= Varun Chandra =

British political adviser

Varun Chandra (born November 1984) is a British political adviser and former business executive. He was appointed as special adviser on business and investment to the prime minister Keir Starmer in July 2024.

From 2019 to 2024, he was managing partner at Hakluyt & Company and founding chairman of Hakluyt Capital, a venture capital fund.

In December 2025, Chandra was shortlisted to become the UK ambassador to Washington, replacing Peter Mandelson, but was ultimately not selected. He was instead appointed as the UK's special envoy to the United States on trade and investment in addition to his role at Downing Street. Between October 2024 and October 2025, Chandra had private meetings to discuss regulatory changes and artificial intelligence issues with six major US technology companies (Google, Microsoft, Amazon, Oracle, Apple and Meta).

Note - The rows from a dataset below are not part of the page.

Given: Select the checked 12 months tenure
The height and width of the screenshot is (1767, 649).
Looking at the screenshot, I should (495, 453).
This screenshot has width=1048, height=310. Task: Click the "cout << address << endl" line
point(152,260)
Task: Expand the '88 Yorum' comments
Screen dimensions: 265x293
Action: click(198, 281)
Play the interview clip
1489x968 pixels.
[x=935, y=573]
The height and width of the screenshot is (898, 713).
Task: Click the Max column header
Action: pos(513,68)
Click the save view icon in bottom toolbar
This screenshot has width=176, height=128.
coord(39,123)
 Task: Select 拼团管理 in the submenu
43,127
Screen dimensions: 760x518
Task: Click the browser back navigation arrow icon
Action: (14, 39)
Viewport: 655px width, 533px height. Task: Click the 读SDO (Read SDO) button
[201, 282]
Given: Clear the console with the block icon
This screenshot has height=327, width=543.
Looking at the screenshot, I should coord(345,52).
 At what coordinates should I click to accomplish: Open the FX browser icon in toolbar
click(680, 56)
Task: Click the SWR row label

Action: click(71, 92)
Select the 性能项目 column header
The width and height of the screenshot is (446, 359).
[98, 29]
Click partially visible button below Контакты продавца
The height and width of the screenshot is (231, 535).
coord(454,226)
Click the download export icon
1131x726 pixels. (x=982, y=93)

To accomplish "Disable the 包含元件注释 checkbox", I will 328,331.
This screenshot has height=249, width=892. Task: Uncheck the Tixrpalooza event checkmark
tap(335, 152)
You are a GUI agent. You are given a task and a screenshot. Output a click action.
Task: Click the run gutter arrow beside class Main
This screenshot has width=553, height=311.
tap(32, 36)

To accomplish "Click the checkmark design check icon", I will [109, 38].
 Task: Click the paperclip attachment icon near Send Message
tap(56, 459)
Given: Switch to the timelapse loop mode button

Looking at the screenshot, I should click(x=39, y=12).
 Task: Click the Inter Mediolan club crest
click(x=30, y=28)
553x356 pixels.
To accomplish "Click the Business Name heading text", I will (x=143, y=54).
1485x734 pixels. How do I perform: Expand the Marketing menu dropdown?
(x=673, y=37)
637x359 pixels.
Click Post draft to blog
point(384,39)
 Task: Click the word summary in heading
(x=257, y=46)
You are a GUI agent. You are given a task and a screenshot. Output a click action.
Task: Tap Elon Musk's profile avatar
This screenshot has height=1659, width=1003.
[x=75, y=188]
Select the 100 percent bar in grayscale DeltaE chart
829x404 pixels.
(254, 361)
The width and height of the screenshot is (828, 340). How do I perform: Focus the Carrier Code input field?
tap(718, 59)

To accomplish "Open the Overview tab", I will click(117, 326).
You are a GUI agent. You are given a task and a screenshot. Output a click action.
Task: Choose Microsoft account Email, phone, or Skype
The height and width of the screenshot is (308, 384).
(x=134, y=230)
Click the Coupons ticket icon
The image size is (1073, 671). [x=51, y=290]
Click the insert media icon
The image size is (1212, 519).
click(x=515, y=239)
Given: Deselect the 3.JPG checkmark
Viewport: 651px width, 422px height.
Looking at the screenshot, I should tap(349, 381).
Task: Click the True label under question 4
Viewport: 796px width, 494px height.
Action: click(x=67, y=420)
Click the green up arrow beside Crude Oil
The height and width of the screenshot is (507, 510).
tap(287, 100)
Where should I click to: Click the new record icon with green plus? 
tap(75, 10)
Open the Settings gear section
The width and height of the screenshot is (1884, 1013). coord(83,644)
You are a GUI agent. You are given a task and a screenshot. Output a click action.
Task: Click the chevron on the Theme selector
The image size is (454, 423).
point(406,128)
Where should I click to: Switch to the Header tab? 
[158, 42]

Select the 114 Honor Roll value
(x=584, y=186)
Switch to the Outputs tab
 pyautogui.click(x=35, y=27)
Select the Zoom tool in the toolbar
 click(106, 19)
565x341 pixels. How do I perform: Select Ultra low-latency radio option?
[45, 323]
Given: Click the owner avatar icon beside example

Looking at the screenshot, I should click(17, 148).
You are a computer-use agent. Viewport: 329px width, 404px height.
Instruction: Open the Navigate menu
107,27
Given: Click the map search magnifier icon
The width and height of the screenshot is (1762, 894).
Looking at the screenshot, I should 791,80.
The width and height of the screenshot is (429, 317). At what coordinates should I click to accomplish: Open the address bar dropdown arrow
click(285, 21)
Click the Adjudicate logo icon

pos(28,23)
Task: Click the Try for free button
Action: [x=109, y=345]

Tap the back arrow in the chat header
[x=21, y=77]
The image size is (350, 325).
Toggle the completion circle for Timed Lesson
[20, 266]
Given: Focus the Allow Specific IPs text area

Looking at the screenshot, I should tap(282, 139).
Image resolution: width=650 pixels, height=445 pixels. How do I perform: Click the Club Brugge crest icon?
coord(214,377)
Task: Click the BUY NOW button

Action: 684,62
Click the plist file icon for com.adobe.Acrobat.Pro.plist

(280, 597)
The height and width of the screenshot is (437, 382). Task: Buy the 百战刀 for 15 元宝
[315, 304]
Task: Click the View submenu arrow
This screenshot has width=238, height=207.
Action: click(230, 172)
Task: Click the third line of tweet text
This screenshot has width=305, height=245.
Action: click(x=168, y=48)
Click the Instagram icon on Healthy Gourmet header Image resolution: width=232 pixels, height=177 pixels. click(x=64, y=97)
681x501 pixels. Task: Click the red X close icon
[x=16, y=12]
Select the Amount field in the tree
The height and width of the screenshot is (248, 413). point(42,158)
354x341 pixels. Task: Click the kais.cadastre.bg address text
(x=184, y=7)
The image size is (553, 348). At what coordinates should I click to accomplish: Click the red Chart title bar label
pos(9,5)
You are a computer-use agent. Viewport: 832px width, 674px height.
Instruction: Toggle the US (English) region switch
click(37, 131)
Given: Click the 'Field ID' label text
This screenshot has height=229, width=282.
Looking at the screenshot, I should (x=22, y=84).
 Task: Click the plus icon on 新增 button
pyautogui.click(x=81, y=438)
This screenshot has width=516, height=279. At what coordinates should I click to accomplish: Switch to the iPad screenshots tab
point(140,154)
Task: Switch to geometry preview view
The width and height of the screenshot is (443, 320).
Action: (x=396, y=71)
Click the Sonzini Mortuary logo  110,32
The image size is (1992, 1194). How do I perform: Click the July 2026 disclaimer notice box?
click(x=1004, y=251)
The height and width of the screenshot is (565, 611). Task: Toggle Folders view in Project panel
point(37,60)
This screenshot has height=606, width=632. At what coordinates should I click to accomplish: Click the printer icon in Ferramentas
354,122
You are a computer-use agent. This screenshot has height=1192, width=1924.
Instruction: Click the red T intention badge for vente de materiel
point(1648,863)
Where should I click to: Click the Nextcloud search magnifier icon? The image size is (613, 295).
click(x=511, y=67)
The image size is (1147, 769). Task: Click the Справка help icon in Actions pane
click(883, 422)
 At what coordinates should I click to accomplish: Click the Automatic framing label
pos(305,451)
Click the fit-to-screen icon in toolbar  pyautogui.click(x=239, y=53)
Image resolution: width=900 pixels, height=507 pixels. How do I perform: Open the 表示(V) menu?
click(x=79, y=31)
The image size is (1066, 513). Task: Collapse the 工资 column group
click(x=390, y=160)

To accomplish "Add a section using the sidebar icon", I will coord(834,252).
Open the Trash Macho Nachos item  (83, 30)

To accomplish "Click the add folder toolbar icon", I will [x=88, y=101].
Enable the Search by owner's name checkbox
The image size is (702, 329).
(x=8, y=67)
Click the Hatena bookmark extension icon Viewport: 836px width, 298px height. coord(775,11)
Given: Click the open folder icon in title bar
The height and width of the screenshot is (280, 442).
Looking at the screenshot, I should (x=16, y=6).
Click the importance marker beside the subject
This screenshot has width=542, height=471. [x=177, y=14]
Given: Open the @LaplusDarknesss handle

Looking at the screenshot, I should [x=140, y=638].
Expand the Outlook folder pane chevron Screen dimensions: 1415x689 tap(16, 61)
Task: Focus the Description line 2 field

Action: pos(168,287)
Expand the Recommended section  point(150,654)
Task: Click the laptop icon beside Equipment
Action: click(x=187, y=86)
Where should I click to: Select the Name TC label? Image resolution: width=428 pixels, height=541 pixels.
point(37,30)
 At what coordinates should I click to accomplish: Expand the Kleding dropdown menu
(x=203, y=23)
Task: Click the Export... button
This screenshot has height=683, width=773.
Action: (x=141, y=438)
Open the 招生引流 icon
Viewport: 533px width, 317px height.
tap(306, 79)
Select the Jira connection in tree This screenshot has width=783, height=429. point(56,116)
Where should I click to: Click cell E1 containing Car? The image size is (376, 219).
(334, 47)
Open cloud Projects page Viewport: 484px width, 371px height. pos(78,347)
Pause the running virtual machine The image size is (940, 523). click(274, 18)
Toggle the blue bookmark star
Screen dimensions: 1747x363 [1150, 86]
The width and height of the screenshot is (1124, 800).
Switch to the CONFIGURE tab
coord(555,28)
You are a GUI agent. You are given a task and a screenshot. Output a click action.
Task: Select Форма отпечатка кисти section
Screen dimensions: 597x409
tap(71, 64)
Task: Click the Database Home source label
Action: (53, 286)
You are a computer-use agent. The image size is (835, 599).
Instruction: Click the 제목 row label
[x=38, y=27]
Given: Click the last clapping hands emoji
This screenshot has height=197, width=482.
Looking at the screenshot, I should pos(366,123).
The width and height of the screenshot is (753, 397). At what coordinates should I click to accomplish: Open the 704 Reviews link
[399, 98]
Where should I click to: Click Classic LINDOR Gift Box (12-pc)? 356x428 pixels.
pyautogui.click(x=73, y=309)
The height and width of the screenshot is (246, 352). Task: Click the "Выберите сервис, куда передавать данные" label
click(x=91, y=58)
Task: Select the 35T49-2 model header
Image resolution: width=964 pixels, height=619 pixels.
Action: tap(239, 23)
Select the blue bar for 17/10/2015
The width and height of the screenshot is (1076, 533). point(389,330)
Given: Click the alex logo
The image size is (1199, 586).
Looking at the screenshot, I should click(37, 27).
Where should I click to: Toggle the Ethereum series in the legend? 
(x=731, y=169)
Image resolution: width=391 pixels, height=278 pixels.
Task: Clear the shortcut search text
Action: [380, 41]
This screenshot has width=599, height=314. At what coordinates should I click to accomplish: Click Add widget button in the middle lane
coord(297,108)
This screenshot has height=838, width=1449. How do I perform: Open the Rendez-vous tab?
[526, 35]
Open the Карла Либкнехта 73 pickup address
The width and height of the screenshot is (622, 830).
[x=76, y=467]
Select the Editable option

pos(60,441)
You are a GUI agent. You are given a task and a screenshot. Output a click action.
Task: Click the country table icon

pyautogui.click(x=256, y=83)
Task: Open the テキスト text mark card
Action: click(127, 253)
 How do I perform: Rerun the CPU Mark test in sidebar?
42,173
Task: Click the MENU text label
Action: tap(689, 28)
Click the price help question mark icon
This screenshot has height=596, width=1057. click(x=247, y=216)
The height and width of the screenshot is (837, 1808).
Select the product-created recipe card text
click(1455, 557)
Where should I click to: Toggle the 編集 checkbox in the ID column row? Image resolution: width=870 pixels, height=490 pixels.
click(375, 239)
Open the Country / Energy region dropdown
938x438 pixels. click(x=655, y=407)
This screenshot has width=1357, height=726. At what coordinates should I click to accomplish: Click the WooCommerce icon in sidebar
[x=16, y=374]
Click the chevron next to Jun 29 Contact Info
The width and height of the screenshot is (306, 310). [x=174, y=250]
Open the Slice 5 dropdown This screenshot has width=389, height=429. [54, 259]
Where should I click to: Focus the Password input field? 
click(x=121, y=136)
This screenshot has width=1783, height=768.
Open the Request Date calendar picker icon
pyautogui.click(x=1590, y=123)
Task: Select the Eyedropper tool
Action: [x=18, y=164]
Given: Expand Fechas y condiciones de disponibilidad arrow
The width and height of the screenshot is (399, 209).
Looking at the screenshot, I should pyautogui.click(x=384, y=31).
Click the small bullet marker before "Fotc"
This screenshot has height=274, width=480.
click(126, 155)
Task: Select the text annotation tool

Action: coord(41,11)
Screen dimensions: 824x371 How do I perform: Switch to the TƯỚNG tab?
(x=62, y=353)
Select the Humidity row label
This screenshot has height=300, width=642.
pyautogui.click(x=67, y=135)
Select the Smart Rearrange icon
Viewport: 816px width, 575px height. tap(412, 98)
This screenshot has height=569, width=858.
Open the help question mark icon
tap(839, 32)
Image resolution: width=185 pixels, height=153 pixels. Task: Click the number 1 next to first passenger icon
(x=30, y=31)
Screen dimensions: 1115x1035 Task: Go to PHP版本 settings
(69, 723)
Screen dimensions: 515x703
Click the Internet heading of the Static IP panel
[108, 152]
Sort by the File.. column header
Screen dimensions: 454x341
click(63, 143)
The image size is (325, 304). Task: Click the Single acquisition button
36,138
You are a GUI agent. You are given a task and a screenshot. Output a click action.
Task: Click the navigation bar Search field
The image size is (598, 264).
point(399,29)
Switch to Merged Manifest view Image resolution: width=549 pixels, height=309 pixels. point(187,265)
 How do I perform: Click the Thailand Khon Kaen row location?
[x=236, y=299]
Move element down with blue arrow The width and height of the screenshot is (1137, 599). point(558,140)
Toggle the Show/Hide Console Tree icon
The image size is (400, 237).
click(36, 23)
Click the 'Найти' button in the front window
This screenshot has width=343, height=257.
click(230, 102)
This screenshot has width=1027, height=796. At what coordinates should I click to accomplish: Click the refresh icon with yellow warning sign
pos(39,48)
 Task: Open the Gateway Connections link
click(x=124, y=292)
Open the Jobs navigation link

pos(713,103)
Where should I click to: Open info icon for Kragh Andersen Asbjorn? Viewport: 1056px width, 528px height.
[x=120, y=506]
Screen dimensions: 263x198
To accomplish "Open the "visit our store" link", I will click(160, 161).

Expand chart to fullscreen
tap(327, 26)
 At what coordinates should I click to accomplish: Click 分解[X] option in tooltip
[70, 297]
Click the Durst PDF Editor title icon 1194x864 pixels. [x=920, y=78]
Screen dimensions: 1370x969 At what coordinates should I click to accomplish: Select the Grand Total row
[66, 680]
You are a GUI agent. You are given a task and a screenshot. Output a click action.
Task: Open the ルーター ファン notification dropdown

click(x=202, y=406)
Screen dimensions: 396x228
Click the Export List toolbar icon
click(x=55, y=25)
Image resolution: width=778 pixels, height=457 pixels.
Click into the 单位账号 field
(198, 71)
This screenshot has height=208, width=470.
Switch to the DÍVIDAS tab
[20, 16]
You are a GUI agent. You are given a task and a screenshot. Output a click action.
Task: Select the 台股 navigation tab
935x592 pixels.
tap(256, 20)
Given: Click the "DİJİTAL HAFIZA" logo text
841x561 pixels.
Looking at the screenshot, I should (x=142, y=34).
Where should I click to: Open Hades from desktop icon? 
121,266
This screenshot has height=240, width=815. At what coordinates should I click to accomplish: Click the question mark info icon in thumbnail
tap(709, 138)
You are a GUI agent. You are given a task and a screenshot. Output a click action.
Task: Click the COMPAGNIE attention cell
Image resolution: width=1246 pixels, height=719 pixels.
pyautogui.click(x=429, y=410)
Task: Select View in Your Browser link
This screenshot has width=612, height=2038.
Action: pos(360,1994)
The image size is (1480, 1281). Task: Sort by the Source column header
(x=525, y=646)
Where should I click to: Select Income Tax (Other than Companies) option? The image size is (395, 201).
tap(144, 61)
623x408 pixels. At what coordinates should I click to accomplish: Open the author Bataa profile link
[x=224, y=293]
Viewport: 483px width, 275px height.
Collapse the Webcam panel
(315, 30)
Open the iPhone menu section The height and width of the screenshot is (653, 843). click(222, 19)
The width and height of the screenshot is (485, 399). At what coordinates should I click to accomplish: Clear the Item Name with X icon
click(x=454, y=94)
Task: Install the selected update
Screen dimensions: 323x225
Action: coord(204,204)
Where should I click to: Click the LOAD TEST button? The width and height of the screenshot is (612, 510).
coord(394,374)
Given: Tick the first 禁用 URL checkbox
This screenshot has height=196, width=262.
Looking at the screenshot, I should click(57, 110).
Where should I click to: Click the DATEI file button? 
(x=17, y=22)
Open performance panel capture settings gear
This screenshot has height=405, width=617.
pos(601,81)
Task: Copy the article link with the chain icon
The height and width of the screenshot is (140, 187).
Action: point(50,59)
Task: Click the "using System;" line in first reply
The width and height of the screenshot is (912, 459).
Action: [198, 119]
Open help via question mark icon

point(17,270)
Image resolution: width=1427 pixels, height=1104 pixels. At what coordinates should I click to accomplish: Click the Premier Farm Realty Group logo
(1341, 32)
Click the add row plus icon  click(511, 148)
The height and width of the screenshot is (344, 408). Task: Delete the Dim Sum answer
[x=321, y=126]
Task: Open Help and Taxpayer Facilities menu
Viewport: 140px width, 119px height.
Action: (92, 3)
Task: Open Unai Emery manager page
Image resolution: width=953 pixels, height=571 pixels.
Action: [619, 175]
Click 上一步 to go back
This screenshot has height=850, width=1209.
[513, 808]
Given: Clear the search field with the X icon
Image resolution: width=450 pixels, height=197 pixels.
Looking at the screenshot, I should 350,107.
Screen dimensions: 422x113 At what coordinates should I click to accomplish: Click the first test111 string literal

== Business career and industry connections ==
From 2019 to 2024, Chandra was managing partner at Hakluyt & Company and founding chairman of Hakluyt Capital, a venture capital fund. In the Cabinet Office's annual publication of special advisers' interests, the government stated that, where organisations or individuals with whom Chandra had worked closely in previous employment engaged with the government on matters on which he had directly advised them, he disclosed this to the Cabinet Office and it agreed specific mitigations, which could include recusals.

In December 2025, Chandra was shortlisted to become the UK ambassador to Washington, replacing Peter Mandelson, but was ultimately not selected. He was instead appointed as the United Kingdom's special envoy to the United States on trade and investment in addition to his role at Downing Street. The government said that the position included strengthening engagement with US business leaders and supporting trade and inward-investment opportunities.

== Technology policy engagement ==
The Guardian reported that Chandra held 16 meetings with executives from Google, Microsoft, Amazon, Oracle, Apple and Meta between October 2024 and October 2025. According to the newspaper, the meetings covered regulatory changes, artificial intelligence and the second administration of Donald Trump, and took place while the government was seeking investment from Silicon Valley. The report also described his trade-negotiation advice as including AI investment.

The meetings with technology companies were not routinely published because political advisers were not required to declare their interactions with private firms and lobbyists. Rose Zussman of Transparency International said that the meetings raised accountability concerns and described them as "lobbying behind closed doors". A Downing Street spokesperson said that meeting businesses was "a core and entirely expected part" of the prime minister's business adviser's role.

In September 2025, The Guardian reported a potential conflict of interest in connection with Chandra's work on a private-sector solution for Thames Water, which was a client of Hakluyt, in which he retained a shareholding. A Downing Street source said that Chandra had had no personal involvement with Thames Water while at Hakluyt and had made the relevant declarations.